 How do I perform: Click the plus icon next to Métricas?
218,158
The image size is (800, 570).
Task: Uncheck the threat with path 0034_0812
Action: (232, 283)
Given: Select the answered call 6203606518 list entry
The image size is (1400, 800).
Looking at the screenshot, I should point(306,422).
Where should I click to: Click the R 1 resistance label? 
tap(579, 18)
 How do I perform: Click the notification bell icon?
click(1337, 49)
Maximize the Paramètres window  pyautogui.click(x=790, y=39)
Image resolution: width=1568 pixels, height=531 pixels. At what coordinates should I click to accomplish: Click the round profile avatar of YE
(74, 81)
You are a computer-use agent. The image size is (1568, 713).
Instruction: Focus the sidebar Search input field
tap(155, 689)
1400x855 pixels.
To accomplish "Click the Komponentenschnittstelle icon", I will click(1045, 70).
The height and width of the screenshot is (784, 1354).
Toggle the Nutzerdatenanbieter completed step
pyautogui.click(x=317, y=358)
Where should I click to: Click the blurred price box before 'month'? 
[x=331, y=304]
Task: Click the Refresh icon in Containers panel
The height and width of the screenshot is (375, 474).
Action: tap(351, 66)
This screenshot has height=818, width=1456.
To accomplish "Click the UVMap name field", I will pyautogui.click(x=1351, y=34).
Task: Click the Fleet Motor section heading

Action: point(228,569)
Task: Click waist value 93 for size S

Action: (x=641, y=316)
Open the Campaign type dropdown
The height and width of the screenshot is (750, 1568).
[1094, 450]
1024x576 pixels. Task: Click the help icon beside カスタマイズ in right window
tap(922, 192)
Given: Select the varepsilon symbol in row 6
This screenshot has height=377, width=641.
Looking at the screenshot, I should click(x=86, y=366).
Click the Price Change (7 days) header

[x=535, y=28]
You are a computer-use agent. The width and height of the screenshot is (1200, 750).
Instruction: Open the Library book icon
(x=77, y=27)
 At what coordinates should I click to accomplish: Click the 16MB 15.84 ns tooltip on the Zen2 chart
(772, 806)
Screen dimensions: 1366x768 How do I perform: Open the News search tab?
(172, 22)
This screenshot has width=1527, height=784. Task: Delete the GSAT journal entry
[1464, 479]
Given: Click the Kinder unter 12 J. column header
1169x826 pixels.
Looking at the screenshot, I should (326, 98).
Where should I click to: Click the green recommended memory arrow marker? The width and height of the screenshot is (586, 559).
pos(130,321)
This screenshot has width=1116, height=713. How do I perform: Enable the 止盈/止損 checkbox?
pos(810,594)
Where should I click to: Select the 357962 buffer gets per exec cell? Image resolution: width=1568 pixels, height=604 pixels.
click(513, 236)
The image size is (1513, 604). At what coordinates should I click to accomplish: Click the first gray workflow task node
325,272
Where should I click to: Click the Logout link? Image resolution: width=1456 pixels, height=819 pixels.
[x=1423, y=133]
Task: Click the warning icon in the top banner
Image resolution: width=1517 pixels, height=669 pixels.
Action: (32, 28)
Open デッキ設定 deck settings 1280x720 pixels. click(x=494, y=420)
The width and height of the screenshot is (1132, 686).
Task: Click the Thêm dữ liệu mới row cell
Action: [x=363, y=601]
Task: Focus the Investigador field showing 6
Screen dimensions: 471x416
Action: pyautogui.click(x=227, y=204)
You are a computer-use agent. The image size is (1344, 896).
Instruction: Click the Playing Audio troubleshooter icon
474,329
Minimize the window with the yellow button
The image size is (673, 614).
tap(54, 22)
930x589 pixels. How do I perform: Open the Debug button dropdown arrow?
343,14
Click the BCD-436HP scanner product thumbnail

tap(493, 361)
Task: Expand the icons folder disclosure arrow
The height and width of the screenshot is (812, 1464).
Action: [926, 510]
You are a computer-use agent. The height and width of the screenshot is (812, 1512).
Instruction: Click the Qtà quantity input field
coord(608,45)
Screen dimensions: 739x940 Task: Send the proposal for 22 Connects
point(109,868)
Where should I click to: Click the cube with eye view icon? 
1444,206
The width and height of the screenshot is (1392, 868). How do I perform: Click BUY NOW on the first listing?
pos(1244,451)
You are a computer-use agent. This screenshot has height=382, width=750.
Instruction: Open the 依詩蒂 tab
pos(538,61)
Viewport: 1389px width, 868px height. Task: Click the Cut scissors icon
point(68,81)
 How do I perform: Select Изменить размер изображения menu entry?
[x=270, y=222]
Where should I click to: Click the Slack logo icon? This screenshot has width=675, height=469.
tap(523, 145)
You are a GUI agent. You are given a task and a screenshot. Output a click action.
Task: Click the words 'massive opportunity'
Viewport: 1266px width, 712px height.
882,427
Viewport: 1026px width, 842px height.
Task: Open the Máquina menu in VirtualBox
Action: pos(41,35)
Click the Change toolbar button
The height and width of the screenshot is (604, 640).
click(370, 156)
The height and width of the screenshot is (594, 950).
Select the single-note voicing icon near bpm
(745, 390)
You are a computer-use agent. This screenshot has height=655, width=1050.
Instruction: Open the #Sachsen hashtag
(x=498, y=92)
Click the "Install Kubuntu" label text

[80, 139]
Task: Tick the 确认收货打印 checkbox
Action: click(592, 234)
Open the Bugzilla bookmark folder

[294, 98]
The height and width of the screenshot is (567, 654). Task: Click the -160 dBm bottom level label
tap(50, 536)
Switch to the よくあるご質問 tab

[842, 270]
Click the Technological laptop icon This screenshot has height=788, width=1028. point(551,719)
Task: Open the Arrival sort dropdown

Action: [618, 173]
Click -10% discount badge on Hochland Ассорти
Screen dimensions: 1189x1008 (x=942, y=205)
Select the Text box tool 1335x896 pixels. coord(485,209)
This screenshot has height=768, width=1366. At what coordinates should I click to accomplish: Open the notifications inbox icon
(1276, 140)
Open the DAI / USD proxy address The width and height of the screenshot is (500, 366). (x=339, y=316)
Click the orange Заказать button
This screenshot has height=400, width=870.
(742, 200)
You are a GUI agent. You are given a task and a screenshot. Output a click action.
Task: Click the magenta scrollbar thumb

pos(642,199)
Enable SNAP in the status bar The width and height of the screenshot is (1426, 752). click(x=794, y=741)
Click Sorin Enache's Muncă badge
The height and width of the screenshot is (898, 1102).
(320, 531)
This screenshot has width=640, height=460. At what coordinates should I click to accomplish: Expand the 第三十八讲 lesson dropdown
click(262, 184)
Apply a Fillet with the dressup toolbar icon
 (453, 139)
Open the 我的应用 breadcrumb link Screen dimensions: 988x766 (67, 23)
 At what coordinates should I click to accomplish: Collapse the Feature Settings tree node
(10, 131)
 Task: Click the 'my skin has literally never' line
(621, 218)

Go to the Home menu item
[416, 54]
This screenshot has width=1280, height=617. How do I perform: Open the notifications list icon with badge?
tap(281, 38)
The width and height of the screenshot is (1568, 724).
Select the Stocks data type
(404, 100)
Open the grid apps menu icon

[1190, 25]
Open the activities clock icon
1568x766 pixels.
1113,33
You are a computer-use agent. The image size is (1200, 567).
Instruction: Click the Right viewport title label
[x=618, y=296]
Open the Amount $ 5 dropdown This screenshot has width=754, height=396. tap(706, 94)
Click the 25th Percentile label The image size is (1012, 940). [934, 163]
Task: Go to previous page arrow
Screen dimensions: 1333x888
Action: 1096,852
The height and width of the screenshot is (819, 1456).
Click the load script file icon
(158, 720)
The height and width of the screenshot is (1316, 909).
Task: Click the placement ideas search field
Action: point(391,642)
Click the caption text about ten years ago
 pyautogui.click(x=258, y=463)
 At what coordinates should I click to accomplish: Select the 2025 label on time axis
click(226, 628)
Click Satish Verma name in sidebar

****************************************

## Exercise goal
Render all the items above as a numbered list, leaving out the blank lines.

## Solution to this exercise
1.  How do I perform: Click the plus icon next to Métricas?
2. 218,158
3. The image size is (800, 570).
4. Task: Uncheck the threat with path 0034_0812
5. Action: (232, 283)
6. Given: Select the answered call 6203606518 list entry
7. The image size is (1400, 800).
8. Looking at the screenshot, I should point(306,422).
9. Where should I click to: Click the R 1 resistance label? 
10. tap(579, 18)
11.  How do I perform: Click the notification bell icon?
12. click(1337, 49)
13. Maximize the Paramètres window  pyautogui.click(x=790, y=39)
14. Image resolution: width=1568 pixels, height=531 pixels. At what coordinates should I click to accomplish: Click the round profile avatar of YE
15. (74, 81)
16. You are a computer-use agent. The image size is (1568, 713).
17. Instruction: Focus the sidebar Search input field
18. tap(155, 689)
19. 1400x855 pixels.
20. To accomplish "Click the Komponentenschnittstelle icon", I will click(1045, 70).
21. The height and width of the screenshot is (784, 1354).
22. Toggle the Nutzerdatenanbieter completed step
23. pyautogui.click(x=317, y=358)
24. Where should I click to: Click the blurred price box before 'month'? 
25. [x=331, y=304]
26. Task: Click the Refresh icon in Containers panel
27. The height and width of the screenshot is (375, 474).
28. Action: tap(351, 66)
29. This screenshot has height=818, width=1456.
30. To accomplish "Click the UVMap name field", I will pyautogui.click(x=1351, y=34).
31. Task: Click the Fleet Motor section heading
32. Action: point(228,569)
33. Task: Click waist value 93 for size S
34. Action: (x=641, y=316)
35. Open the Campaign type dropdown
36. The height and width of the screenshot is (750, 1568).
37. [1094, 450]
38. 1024x576 pixels. Task: Click the help icon beside カスタマイズ in right window
39. tap(922, 192)
40. Given: Select the varepsilon symbol in row 6
41. This screenshot has height=377, width=641.
42. Looking at the screenshot, I should click(x=86, y=366).
43. Click the Price Change (7 days) header
44. [x=535, y=28]
45. You are a computer-use agent. The width and height of the screenshot is (1200, 750).
46. Instruction: Open the Library book icon
47. (x=77, y=27)
48.  At what coordinates should I click to accomplish: Click the 16MB 15.84 ns tooltip on the Zen2 chart
49. (772, 806)
50. Screen dimensions: 1366x768 How do I perform: Open the News search tab?
51. (172, 22)
52. This screenshot has width=1527, height=784. Task: Delete the GSAT journal entry
53. [1464, 479]
54. Given: Click the Kinder unter 12 J. column header
55. 1169x826 pixels.
56. Looking at the screenshot, I should (326, 98).
57. Where should I click to: Click the green recommended memory arrow marker? The width and height of the screenshot is (586, 559).
58. pos(130,321)
59. This screenshot has width=1116, height=713. How do I perform: Enable the 止盈/止損 checkbox?
60. pos(810,594)
61. Where should I click to: Select the 357962 buffer gets per exec cell? Image resolution: width=1568 pixels, height=604 pixels.
62. click(513, 236)
63. The image size is (1513, 604). At what coordinates should I click to accomplish: Click the first gray workflow task node
64. 325,272
65. Where should I click to: Click the Logout link? Image resolution: width=1456 pixels, height=819 pixels.
66. [x=1423, y=133]
67. Task: Click the warning icon in the top banner
68. Image resolution: width=1517 pixels, height=669 pixels.
69. Action: (32, 28)
70. Open デッキ設定 deck settings 1280x720 pixels. click(x=494, y=420)
71. The width and height of the screenshot is (1132, 686).
72. Task: Click the Thêm dữ liệu mới row cell
73. Action: [x=363, y=601]
74. Task: Focus the Investigador field showing 6
75. Screen dimensions: 471x416
76. Action: pyautogui.click(x=227, y=204)
77. You are a computer-use agent. The image size is (1344, 896).
78. Instruction: Click the Playing Audio troubleshooter icon
79. 474,329
80. Minimize the window with the yellow button
81. The image size is (673, 614).
82. tap(54, 22)
83. 930x589 pixels. How do I perform: Open the Debug button dropdown arrow?
84. 343,14
85. Click the BCD-436HP scanner product thumbnail
86. tap(493, 361)
87. Task: Expand the icons folder disclosure arrow
88. The height and width of the screenshot is (812, 1464).
89. Action: [926, 510]
90. You are a computer-use agent. The height and width of the screenshot is (812, 1512).
91. Instruction: Click the Qtà quantity input field
92. coord(608,45)
93. Screen dimensions: 739x940 Task: Send the proposal for 22 Connects
94. point(109,868)
95. Where should I click to: Click the cube with eye view icon? 
96. 1444,206
97. The width and height of the screenshot is (1392, 868). How do I perform: Click BUY NOW on the first listing?
98. pos(1244,451)
99. You are a computer-use agent. This screenshot has height=382, width=750.
100. Instruction: Open the 依詩蒂 tab
101. pos(538,61)
102. Viewport: 1389px width, 868px height. Task: Click the Cut scissors icon
103. point(68,81)
104.  How do I perform: Select Изменить размер изображения menu entry?
105. [x=270, y=222]
106. Where should I click to: Click the Slack logo icon? This screenshot has width=675, height=469.
107. tap(523, 145)
108. You are a GUI agent. You are given a task and a screenshot. Output a click action.
109. Task: Click the words 'massive opportunity'
110. Viewport: 1266px width, 712px height.
111. 882,427
112. Viewport: 1026px width, 842px height.
113. Task: Open the Máquina menu in VirtualBox
114. Action: pos(41,35)
115. Click the Change toolbar button
116. The height and width of the screenshot is (604, 640).
117. click(370, 156)
118. The height and width of the screenshot is (594, 950).
119. Select the single-note voicing icon near bpm
120. (745, 390)
121. You are a computer-use agent. This screenshot has height=655, width=1050.
122. Instruction: Open the #Sachsen hashtag
123. (x=498, y=92)
124. Click the "Install Kubuntu" label text
125. [80, 139]
126. Task: Tick the 确认收货打印 checkbox
127. Action: click(592, 234)
128. Open the Bugzilla bookmark folder
129. [294, 98]
130. The height and width of the screenshot is (567, 654). Task: Click the -160 dBm bottom level label
131. tap(50, 536)
132. Switch to the よくあるご質問 tab
133. [842, 270]
134. Click the Technological laptop icon This screenshot has height=788, width=1028. point(551,719)
135. Task: Open the Arrival sort dropdown
136. Action: [618, 173]
137. Click -10% discount badge on Hochland Ассорти
138. Screen dimensions: 1189x1008 (x=942, y=205)
139. Select the Text box tool 1335x896 pixels. coord(485,209)
140. This screenshot has height=768, width=1366. At what coordinates should I click to accomplish: Open the notifications inbox icon
141. (1276, 140)
142. Open the DAI / USD proxy address The width and height of the screenshot is (500, 366). (x=339, y=316)
143. Click the orange Заказать button
144. This screenshot has height=400, width=870.
145. (742, 200)
146. You are a GUI agent. You are given a task and a screenshot. Output a click action.
147. Task: Click the magenta scrollbar thumb
148. pos(642,199)
149. Enable SNAP in the status bar The width and height of the screenshot is (1426, 752). click(x=794, y=741)
150. Click Sorin Enache's Muncă badge
151. The height and width of the screenshot is (898, 1102).
152. (320, 531)
153. This screenshot has width=640, height=460. At what coordinates should I click to accomplish: Expand the 第三十八讲 lesson dropdown
154. click(262, 184)
155. Apply a Fillet with the dressup toolbar icon
156.  (453, 139)
157. Open the 我的应用 breadcrumb link Screen dimensions: 988x766 (67, 23)
158.  At what coordinates should I click to accomplish: Collapse the Feature Settings tree node
159. (10, 131)
160.  Task: Click the 'my skin has literally never' line
161. (621, 218)
162. Go to the Home menu item
163. [416, 54]
164. This screenshot has width=1280, height=617. How do I perform: Open the notifications list icon with badge?
165. tap(281, 38)
166. The width and height of the screenshot is (1568, 724).
167. Select the Stocks data type
168. (404, 100)
169. Open the grid apps menu icon
170. [1190, 25]
171. Open the activities clock icon
172. 1568x766 pixels.
173. 1113,33
174. You are a computer-use agent. The image size is (1200, 567).
175. Instruction: Click the Right viewport title label
176. [x=618, y=296]
177. Open the Amount $ 5 dropdown This screenshot has width=754, height=396. tap(706, 94)
178. Click the 25th Percentile label The image size is (1012, 940). [934, 163]
179. Task: Go to previous page arrow
180. Screen dimensions: 1333x888
181. Action: 1096,852
182. The height and width of the screenshot is (819, 1456).
183. Click the load script file icon
184. (158, 720)
185. The height and width of the screenshot is (1316, 909).
186. Task: Click the placement ideas search field
187. Action: point(391,642)
188. Click the caption text about ten years ago
189.  pyautogui.click(x=258, y=463)
190.  At what coordinates should I click to accomplish: Select the 2025 label on time axis
191. click(226, 628)
192. Click Satish Verma name in sidebar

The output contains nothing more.